抜粋:
>>>

働きing:Yuko Suzuki-Rowe

鈴木ロウ 由布子さん
Yuko Suzuki-Roweさん

Yuko Suzuki-Roweさん

−こちらに来たのが2012年とお伺いしましたが、どのようなきっかけでカナダに移民されたのでしょうか?

 3・11(東日本大震災)がきっかけでした。夫がPEIの出身で、お互い日本での生活に不安を感じたためカナダに家族で移住することにしました。バンクーバーに来たのは日本から近い西海岸という地理的な理由でした。

 もともと日本ではマーケティングやマーケット・リサーチビジネスを行っていました。2009年に元同僚と共に東京でマーケット・リサーチの会社を立ち上げ、こちらに来てからもその仕事を続けています。

−ヨガのインストラクターと、コーチングのコーチとしての活動準備をされているとのことですが。

  ただ今、ヨガのインストラクターと、NLPコーチとして活動を始めるために準備を進めています。

 日本にいた当時からヨガをずっとやっていて、今年でヨガ歴13年になります。去年の11月に日本に一時帰国した際にヨガのワークショップに参加し、そこでインドの伝統的なヨガを教える先生と出会いました。その先生が「日本に来たのは誤ったヨガが広がっているからです。エクササイズ的なヨガが一人歩きしているが、ヨガは本来、古来より伝えられてきた永遠の心理を悟る為の「道」であって、哲学や呼吸法、瞑想を含めた全てがヨガである」というお話をされて、それがきっかけで今まで以上にヨガに対する関心が高まりました。

 そのインドの伝統的なヨガを体系化してインド以外の場所でも学べるようにしたのが「シバナンダヨガ」です。日本でも数年前にヨガインストラクターの資格を取りましたが、バンクーバーに戻ってからシバナンダヨガのティーチャーズトレーニングを受け、インストラクターとしての認定を受けました。

 コーチングはアメリカのNLP協会が公認しているNLPコーチング(Neuro-Linguistic Programming:神経言語プログラミング)の資格を日本で取得しました。このNLPは卓越したセラピストと呼ばれた人たちの療法の仕方を研究し、それを体系化したものです。脳の機能や構造に働きかけたり、心理学な要素があるので、目標達成や自己成長にも大きな効果をもたらすとされ、トップアスリートやビジネス界のトップレベル層が学んでいることでも知られています。このNLPの手法を取り入れたコーチングでは、表面的な変化だけでなく、無意識レベルでの変化が期待できるとされています。

−ヨガとコーチング、全く別物のように思えますが…

 そうですね。別物に見えるかもしれませんが、まず、どちらも人の暮らしを向上させる、という目的の点で共通しています。そして、私が学んだコーチングでは、積極的に瞑想などのマインドフルネスの手法を取り入れているので、実は結構似ている部分もあるんです。

 実際、欧米のエグゼクティブの間では、現在マインドフルネス・ブームと言われていて、ビジネスマンが積極的にヨガや瞑想を取り入れていると聞いています。ブームの火付け役とも言われるのはスティーブジョブズで、自伝の中で彼が瞑想を日常的にしていたことが明らかになりましたね。

<<<

提供データ:
>>>

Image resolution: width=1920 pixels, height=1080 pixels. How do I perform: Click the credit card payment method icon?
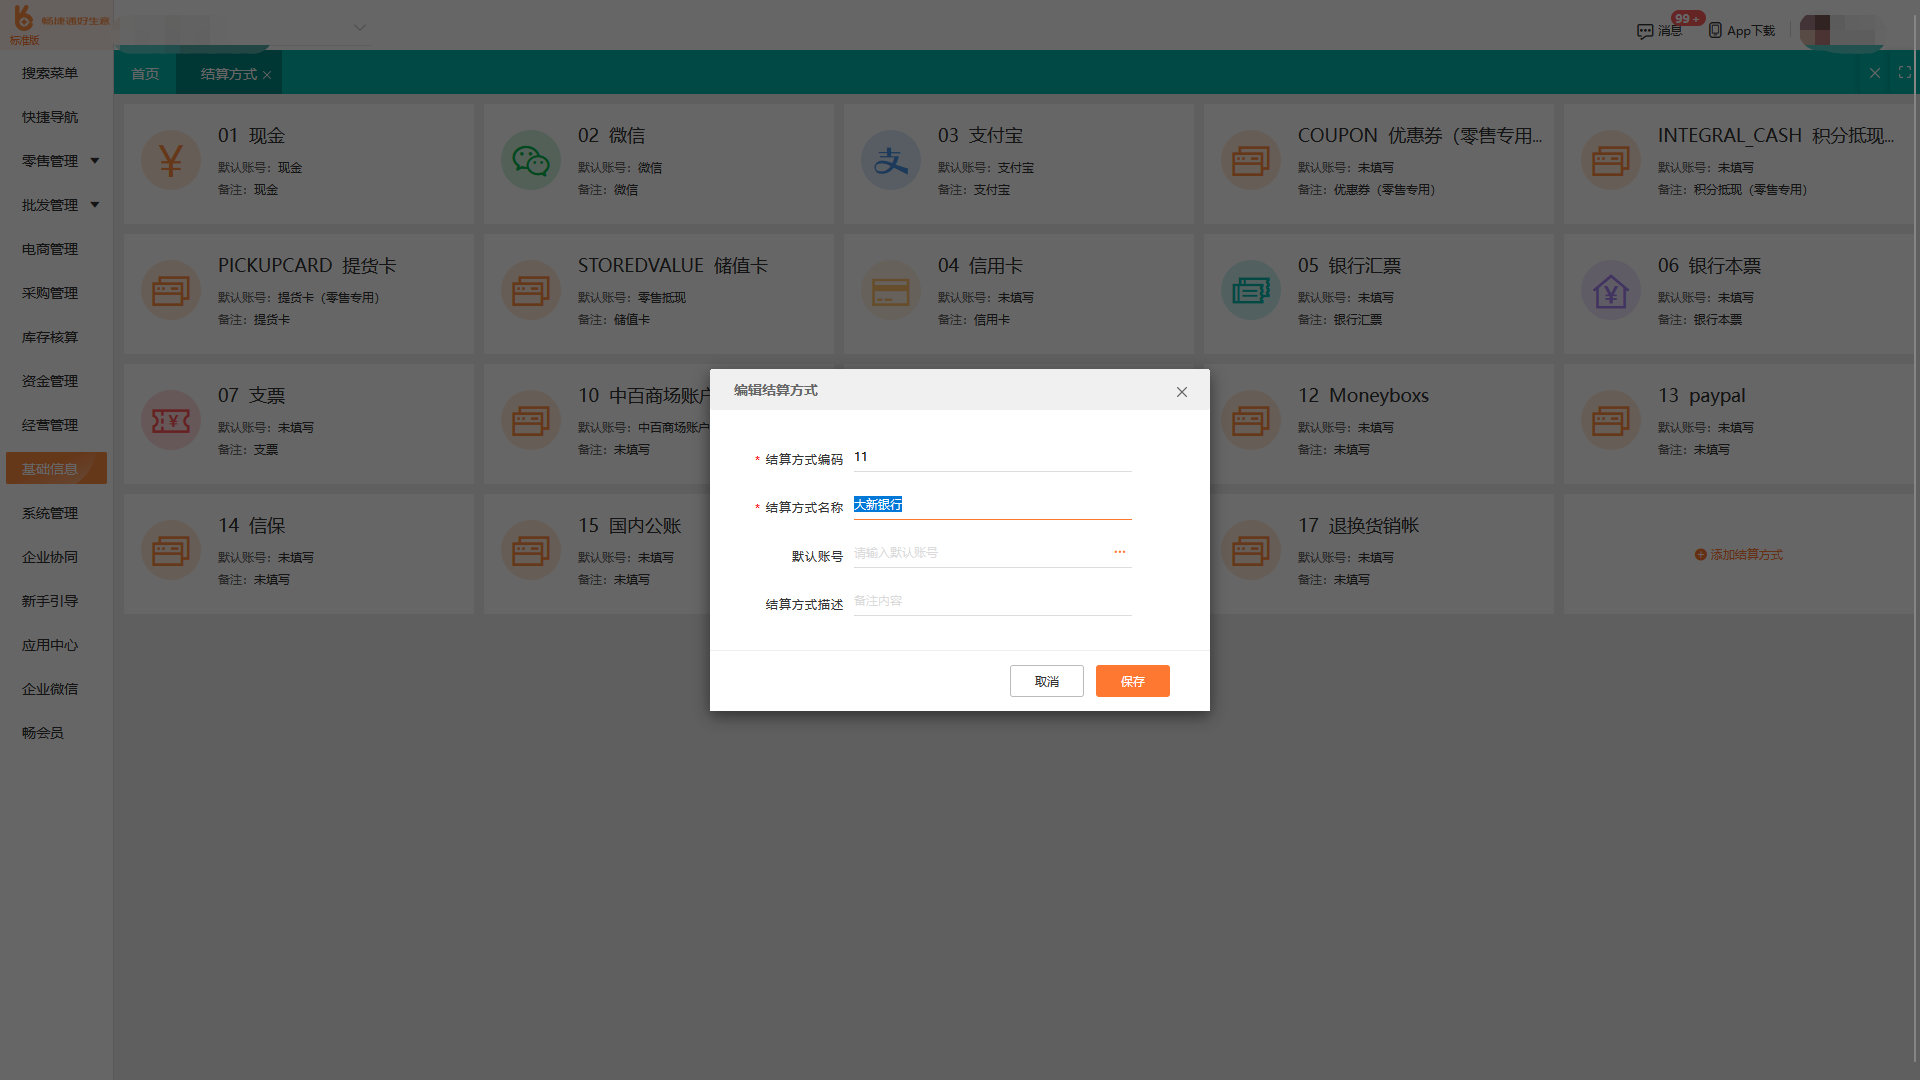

<<<

次の作業:
(1) 抜粋のうち「そうですね。別物に見えるかも」を含む語句で始まり「ことが明らかになりましたね。」で終わる部分を、「ビジネスマン」を「経営者」に改めて書き直せ。
(2) 抜粋によると、2009年に元同僚と共に東京で立ち上げたのは何の会社か。
抜粋だけをもとに答えること。

回答:
(1)
そうですね。別物に見えるかもしれませんが、まず、どちらも人の暮らしを向上させる、という目的の点で共通しています。そして、私が学んだコーチングでは、積極的に瞑想などのマインドフルネスの手法を取り入れているので、実は結構似ている部分もあるんです。

 実際、欧米のエグゼクティブの間では、現在マインドフルネス・ブームと言われていて、経営者が積極的にヨガや瞑想を取り入れていると聞いています。ブームの火付け役とも言われるのはスティーブジョブズで、自伝の中で彼が瞑想を日常的にしていたことが明らかになりましたね。

(2) マーケット・リサーチの会社。